A mother is left full of questions after her 7-year-old daughter was struck and killed by a vehicle July 28 at Jellystone Park campground in Lake Delton.
McKenzie Aucapina, of Zimmerman, Minnesota, died at the scene after she was hit by a truck driven by a 76-year-old Jellystone employee. According to Sauk County Sheriff’s Office Chief Deputy Jeffrey Spencer, the incident still is under investigation.
“It does appear to be an unfortunate accident,” Spencer said. “The little girl was walking where she had a right to be. It’s a campground road… It’s a road that’s shared by everybody. With witness accounts and evidence at the scene, we believe speed was not a factor, or driver error. He crested a hill. The little girl was over the hill, and because of the layout of the roadway, he wasn’t able to see her until it was too late.”

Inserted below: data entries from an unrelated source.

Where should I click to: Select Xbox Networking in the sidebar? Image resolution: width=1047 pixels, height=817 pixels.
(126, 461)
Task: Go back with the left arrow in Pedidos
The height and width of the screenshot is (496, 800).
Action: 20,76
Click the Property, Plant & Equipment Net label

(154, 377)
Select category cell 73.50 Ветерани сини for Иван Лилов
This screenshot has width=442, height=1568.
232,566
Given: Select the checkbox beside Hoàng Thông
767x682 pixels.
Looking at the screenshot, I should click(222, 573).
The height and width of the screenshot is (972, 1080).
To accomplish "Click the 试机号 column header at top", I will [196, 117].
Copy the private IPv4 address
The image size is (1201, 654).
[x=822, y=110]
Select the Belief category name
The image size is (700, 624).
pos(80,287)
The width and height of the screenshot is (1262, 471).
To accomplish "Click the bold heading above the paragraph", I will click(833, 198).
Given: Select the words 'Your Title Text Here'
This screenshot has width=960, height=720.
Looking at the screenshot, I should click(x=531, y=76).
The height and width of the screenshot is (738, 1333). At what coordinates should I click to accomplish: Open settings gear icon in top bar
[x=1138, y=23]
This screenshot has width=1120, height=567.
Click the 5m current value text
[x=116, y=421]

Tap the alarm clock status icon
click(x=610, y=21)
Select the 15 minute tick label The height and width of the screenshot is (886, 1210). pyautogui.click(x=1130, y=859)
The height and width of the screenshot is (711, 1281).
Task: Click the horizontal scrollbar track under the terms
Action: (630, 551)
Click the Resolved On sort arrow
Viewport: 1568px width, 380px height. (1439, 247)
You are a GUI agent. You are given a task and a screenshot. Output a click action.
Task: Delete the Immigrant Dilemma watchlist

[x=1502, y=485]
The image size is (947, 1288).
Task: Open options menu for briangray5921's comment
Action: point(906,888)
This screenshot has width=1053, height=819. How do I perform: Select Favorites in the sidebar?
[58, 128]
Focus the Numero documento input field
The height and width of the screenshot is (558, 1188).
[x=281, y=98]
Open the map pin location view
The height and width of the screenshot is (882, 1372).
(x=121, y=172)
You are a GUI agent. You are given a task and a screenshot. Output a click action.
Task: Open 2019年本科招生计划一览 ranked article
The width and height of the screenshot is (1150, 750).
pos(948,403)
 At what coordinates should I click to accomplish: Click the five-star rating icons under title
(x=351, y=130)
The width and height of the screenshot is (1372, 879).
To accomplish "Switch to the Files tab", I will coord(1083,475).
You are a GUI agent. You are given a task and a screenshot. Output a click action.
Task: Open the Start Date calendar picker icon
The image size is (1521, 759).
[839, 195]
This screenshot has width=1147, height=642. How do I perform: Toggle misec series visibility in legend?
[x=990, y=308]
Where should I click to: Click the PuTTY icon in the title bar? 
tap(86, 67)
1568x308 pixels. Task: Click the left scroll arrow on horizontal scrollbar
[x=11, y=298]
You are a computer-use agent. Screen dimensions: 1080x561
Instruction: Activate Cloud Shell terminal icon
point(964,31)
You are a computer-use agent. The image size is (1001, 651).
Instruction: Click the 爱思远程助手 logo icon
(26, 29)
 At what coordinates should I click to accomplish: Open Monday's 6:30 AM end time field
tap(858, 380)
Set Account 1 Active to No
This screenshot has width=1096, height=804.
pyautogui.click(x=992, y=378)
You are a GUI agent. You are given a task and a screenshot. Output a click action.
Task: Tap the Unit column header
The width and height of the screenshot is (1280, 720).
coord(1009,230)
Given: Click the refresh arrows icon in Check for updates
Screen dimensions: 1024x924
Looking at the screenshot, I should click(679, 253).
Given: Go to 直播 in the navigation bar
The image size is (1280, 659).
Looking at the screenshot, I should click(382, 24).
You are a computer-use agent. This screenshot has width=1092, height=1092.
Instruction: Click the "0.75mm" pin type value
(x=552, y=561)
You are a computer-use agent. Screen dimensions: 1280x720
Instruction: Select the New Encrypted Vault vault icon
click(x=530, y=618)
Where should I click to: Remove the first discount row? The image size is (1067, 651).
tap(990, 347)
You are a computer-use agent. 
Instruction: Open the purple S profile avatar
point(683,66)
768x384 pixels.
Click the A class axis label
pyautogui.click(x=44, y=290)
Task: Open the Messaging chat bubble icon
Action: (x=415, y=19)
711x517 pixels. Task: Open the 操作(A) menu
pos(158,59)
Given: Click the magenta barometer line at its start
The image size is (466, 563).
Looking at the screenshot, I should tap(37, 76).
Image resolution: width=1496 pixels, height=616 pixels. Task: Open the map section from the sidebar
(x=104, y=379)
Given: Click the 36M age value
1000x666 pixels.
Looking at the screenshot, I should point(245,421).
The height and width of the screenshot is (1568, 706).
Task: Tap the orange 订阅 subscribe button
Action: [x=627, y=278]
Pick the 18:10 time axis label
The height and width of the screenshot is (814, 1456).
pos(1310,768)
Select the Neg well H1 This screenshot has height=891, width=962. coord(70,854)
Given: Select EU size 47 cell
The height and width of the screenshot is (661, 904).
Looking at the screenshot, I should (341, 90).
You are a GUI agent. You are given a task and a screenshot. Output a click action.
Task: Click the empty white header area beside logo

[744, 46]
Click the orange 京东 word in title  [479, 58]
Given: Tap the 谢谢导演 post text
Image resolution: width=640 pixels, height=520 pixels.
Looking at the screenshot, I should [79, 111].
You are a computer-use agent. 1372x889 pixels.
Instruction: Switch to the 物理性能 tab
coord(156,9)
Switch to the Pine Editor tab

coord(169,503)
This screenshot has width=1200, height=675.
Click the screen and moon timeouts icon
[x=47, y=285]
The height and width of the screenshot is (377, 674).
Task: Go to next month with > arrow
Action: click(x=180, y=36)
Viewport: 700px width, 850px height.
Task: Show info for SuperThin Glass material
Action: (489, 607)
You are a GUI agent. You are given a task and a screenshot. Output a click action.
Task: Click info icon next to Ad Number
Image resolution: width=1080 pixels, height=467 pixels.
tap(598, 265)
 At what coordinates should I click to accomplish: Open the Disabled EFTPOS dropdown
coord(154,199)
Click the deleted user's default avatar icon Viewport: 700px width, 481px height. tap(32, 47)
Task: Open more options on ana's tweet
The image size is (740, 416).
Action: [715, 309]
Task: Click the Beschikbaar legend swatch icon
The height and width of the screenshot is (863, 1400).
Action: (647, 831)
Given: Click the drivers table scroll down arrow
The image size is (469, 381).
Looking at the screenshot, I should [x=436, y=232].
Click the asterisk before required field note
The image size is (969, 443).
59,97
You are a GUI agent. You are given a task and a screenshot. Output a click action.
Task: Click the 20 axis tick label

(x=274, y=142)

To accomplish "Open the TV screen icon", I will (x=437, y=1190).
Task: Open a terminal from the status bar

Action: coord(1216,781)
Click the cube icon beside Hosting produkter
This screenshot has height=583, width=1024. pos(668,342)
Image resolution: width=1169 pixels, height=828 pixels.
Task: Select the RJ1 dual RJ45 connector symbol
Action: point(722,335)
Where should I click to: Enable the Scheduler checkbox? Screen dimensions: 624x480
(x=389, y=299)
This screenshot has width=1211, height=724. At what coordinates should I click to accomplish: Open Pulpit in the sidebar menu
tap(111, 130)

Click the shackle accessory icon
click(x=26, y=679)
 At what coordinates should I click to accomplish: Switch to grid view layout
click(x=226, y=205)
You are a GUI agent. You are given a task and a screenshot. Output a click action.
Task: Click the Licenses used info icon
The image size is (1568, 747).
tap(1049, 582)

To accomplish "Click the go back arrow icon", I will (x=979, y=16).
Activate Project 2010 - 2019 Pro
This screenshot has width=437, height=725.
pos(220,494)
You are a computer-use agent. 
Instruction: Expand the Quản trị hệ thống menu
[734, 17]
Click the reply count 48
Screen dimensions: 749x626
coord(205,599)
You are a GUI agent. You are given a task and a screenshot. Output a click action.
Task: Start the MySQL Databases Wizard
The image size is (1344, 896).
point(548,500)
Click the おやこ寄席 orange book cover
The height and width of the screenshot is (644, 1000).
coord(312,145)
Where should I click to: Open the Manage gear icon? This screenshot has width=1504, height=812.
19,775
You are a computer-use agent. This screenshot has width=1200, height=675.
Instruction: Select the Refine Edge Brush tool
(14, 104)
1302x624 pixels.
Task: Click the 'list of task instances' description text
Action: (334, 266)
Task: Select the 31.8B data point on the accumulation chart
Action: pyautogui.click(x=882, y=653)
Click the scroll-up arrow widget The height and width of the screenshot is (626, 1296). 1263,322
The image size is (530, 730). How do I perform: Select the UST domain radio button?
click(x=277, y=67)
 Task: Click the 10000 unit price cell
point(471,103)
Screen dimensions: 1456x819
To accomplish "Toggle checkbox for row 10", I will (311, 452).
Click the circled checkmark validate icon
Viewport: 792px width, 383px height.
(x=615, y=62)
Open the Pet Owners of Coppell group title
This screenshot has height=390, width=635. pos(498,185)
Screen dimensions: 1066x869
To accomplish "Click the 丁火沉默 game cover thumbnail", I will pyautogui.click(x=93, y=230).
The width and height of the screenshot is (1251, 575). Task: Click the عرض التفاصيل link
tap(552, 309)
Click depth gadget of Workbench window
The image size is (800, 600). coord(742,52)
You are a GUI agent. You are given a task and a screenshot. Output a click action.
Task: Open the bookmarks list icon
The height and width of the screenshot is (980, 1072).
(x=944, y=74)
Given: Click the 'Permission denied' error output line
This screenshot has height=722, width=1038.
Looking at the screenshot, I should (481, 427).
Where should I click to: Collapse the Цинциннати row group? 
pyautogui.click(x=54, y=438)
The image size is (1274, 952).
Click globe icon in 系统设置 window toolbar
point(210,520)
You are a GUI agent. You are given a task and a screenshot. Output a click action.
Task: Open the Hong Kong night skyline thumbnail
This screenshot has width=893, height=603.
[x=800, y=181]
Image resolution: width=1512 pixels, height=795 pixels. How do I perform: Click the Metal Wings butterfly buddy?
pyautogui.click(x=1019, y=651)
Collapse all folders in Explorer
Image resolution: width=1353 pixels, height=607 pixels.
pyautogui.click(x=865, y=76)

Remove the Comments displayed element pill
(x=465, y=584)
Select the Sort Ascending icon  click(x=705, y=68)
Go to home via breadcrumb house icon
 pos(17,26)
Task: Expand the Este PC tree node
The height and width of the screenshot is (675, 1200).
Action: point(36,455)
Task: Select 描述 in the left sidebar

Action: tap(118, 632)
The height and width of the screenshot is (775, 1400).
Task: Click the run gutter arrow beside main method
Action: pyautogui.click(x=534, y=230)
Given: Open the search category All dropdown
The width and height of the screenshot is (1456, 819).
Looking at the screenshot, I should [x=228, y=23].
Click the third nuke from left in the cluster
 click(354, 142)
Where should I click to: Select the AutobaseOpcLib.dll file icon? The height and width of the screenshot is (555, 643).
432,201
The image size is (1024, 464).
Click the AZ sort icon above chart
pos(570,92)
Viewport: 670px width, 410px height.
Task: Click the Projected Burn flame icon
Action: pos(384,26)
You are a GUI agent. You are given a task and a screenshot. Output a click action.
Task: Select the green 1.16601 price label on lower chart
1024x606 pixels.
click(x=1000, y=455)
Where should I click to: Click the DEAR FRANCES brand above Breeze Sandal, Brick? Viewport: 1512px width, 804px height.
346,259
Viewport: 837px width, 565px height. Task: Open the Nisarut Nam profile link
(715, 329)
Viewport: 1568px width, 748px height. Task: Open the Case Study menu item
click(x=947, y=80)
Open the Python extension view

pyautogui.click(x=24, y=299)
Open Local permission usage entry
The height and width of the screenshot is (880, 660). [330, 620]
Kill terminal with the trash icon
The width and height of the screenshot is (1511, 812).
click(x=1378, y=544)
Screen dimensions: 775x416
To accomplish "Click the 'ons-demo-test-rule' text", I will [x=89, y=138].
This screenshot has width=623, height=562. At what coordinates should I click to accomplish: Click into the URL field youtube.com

McKenzie’s mother, Melanie Aucapina, and her family are now back home. The family and their attorney released an official statement to the press, saying they hope to work with Jellystone to understand how the accident happened and make sure nothing like it happens again. But Melanie feels as though she does not have the answers she is looking for in the wake of her daughter’s death.
“There’s still kids walking up that hill right now, I don’t understand it,” Melanie said through tears. “I don’t get it, nobody does. Nobody can give us anything… There’s no answers, none. How a child was not seen in a place like that? All we get is that she wasn’t seen.”
Melanie Aucapina said McKenzie was walking on the paved roadway to the campground pool, while she was roughly 30 seconds back, within eyeshot. According to her, McKenzie was walking on the correct side of the roadway and was not doing anything wrong.
A photo of the scene, published in an accident report, shows the spot where McKenzie was struck is on the opposite side of a steep hill and after a slight right-hand curve. She was on the right-hand side of the roadway.
McKenzie’s funeral was held Aug. 2 in her hometown of Zimmerman, and drew more than 300 people, according to her mother.
“How does a 7-year old touch more than 300 people in her life?” Aucapina said. “Her life was more than a traffic accident. That’s what I want people to know. Her life is more than a traffic accident, and something needs to be changed if they can’t see people in the campground.”
Jellystone owner Brett Gasser did not respond to a request for comment on this story.